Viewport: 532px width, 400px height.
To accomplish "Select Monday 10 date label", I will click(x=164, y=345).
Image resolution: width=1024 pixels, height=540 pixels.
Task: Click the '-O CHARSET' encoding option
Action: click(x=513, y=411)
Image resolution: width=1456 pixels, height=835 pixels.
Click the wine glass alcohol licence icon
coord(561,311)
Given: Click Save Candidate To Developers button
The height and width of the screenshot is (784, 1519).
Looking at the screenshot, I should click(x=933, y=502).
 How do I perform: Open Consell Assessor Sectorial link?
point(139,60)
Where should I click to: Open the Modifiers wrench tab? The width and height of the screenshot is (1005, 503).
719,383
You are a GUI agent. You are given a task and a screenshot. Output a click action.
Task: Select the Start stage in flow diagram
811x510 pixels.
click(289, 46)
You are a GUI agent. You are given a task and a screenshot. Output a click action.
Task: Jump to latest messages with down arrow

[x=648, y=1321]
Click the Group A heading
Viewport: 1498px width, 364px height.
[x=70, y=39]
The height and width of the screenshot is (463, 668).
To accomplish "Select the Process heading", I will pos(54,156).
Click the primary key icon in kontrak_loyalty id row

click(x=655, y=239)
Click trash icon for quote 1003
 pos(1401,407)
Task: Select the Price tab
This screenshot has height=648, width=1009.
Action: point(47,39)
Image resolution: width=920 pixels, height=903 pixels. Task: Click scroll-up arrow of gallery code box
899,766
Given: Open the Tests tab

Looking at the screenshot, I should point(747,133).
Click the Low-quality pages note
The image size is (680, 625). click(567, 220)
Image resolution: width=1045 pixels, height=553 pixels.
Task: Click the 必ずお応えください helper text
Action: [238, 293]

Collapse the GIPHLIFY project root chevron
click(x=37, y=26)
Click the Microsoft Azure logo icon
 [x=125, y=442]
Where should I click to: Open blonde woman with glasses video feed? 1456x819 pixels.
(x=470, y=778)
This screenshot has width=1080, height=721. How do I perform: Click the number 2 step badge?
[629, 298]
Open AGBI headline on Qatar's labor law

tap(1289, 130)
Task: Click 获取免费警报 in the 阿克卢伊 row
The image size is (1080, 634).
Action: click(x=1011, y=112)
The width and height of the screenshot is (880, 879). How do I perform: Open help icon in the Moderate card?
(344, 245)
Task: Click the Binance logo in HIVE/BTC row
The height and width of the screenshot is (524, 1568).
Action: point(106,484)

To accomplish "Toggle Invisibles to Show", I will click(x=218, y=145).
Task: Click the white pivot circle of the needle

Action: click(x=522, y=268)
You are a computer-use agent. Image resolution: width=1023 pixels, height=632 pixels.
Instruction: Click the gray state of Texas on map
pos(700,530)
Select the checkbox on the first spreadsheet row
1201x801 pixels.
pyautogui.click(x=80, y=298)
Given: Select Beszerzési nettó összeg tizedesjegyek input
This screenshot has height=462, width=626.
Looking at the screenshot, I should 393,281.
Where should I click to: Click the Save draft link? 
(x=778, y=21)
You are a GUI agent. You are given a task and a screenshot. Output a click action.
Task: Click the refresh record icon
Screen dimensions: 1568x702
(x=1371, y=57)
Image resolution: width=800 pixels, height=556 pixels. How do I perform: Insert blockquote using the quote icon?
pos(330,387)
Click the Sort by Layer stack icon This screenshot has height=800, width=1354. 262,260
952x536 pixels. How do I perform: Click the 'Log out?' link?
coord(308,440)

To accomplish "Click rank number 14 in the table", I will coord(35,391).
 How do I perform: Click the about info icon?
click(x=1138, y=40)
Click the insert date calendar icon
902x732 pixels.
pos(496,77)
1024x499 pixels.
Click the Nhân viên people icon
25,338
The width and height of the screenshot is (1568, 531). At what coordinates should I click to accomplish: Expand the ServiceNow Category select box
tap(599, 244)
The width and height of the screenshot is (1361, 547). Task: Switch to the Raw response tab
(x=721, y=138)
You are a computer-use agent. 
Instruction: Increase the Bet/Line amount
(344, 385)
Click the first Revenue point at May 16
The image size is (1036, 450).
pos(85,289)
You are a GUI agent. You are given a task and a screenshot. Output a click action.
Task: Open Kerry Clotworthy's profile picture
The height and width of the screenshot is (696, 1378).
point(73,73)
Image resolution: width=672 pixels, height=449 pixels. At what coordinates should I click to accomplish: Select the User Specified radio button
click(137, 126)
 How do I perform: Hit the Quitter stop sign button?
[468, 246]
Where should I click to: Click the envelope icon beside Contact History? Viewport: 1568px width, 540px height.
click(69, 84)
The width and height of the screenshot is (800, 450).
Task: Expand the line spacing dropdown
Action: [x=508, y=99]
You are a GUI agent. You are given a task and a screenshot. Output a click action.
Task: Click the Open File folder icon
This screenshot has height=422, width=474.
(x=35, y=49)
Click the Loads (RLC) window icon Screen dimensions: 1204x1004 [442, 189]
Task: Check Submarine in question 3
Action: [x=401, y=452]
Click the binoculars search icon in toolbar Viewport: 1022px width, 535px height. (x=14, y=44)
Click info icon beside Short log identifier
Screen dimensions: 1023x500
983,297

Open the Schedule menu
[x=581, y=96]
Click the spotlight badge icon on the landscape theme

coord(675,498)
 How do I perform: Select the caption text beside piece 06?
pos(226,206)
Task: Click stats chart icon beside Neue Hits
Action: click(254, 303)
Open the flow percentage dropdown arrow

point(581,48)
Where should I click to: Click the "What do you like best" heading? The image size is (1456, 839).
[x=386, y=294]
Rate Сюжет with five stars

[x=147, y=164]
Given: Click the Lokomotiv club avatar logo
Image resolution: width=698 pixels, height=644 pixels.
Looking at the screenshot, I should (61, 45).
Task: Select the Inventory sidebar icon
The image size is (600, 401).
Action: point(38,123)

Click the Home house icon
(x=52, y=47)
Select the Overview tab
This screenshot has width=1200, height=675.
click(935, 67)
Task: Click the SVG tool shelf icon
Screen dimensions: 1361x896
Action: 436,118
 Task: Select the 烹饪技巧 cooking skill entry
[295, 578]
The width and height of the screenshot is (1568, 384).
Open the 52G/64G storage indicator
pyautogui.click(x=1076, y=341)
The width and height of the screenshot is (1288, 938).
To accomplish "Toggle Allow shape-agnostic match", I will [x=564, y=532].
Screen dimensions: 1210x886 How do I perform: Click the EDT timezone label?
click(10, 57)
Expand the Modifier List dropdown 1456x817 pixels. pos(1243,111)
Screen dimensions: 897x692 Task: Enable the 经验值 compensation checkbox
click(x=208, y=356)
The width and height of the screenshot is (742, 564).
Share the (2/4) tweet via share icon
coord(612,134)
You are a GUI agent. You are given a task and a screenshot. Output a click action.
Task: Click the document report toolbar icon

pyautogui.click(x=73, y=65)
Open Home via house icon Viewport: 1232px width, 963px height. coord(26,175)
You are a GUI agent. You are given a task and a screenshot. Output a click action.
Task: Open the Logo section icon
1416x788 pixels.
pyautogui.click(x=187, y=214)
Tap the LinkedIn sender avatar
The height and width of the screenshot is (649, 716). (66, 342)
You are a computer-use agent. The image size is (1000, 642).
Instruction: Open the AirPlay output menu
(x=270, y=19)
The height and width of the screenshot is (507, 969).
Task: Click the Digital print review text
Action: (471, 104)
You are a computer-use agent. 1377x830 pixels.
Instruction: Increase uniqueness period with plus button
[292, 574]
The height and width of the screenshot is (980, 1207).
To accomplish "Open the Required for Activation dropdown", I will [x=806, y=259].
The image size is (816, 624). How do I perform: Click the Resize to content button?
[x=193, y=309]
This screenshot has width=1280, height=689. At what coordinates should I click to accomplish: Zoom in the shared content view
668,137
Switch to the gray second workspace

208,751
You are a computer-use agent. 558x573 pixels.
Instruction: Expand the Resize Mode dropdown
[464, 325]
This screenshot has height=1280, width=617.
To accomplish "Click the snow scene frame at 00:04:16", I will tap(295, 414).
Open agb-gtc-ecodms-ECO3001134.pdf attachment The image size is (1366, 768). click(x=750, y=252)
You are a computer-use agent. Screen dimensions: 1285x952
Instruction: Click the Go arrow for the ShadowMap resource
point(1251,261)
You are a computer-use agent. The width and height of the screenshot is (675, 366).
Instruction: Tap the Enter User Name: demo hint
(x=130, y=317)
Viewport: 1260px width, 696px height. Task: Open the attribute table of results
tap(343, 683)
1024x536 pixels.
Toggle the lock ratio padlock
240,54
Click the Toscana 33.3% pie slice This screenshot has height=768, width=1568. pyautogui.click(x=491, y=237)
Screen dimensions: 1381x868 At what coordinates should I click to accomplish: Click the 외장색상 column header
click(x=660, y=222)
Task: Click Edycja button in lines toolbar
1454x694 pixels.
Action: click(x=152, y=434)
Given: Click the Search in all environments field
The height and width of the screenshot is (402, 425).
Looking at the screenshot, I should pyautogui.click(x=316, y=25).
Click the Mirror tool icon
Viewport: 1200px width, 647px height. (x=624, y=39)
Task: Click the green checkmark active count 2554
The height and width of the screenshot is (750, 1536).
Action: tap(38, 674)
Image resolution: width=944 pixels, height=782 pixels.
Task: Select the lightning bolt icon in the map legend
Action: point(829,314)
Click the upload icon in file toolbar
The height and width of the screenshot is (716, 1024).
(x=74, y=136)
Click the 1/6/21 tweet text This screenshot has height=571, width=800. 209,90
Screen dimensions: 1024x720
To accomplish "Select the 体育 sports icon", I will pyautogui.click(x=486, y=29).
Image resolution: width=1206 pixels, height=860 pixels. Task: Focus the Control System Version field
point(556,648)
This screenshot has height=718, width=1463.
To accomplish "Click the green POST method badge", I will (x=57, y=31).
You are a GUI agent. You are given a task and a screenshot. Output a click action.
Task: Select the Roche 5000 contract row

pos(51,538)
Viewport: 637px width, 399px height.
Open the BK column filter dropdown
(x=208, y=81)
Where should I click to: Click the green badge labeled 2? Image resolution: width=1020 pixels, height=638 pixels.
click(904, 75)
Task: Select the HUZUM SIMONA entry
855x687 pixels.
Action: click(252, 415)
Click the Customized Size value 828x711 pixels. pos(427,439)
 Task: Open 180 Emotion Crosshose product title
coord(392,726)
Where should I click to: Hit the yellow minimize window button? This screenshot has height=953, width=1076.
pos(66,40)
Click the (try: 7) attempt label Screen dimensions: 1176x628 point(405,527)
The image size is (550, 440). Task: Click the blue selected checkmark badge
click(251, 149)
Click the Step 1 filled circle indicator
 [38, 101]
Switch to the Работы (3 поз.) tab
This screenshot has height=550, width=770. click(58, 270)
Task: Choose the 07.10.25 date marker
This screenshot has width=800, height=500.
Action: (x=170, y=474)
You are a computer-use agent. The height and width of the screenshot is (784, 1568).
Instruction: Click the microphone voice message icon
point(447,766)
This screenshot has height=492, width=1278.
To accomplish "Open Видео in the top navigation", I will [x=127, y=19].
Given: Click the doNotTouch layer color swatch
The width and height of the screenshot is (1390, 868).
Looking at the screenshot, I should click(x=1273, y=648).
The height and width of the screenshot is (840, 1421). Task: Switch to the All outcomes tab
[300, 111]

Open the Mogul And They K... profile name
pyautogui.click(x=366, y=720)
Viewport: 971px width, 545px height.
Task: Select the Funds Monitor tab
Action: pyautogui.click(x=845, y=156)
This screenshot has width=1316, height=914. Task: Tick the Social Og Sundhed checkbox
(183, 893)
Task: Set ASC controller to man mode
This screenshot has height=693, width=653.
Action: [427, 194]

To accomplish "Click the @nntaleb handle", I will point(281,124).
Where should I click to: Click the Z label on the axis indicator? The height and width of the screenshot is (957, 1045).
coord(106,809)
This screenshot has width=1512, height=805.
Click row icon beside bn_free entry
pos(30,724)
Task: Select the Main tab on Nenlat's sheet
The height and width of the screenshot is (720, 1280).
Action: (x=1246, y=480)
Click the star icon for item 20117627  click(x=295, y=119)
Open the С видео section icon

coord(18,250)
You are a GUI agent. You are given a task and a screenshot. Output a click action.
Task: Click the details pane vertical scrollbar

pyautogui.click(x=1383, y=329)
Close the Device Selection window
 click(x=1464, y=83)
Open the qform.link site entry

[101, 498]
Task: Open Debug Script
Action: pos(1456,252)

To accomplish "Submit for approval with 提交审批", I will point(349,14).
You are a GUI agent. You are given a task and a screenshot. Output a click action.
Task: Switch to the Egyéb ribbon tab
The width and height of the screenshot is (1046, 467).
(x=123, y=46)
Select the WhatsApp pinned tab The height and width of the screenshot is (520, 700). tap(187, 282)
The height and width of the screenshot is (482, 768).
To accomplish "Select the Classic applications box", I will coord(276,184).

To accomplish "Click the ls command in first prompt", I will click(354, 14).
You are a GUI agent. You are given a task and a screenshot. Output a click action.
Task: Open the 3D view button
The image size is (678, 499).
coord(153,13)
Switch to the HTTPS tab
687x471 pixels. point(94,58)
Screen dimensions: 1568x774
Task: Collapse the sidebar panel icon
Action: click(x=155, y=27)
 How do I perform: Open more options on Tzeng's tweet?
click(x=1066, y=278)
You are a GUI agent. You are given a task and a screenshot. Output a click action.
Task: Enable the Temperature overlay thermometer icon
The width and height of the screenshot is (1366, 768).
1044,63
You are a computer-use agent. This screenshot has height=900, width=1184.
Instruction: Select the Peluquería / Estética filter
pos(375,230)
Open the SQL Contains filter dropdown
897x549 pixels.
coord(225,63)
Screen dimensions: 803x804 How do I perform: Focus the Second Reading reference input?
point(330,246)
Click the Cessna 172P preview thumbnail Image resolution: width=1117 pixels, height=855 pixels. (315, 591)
|---|
**Task to complete**
From the records above, return each line that includes "computer".

**Final answer**
You are a computer-use agent. Image resolution: width=1023 pixels, height=632 pixels.
You are a computer-use agent. 
You are a computer-use agent. The image size is (1000, 642).
You are a computer-use agent. 1377x830 pixels.
You are a computer-use agent. 558x573 pixels.
You are a computer-use agent. Screen dimensions: 1285x952
You are a computer-use agent. The width and height of the screenshot is (675, 366).
You are a computer-use agent. The height and width of the screenshot is (784, 1568).
You are a computer-use agent. This screenshot has height=900, width=1184.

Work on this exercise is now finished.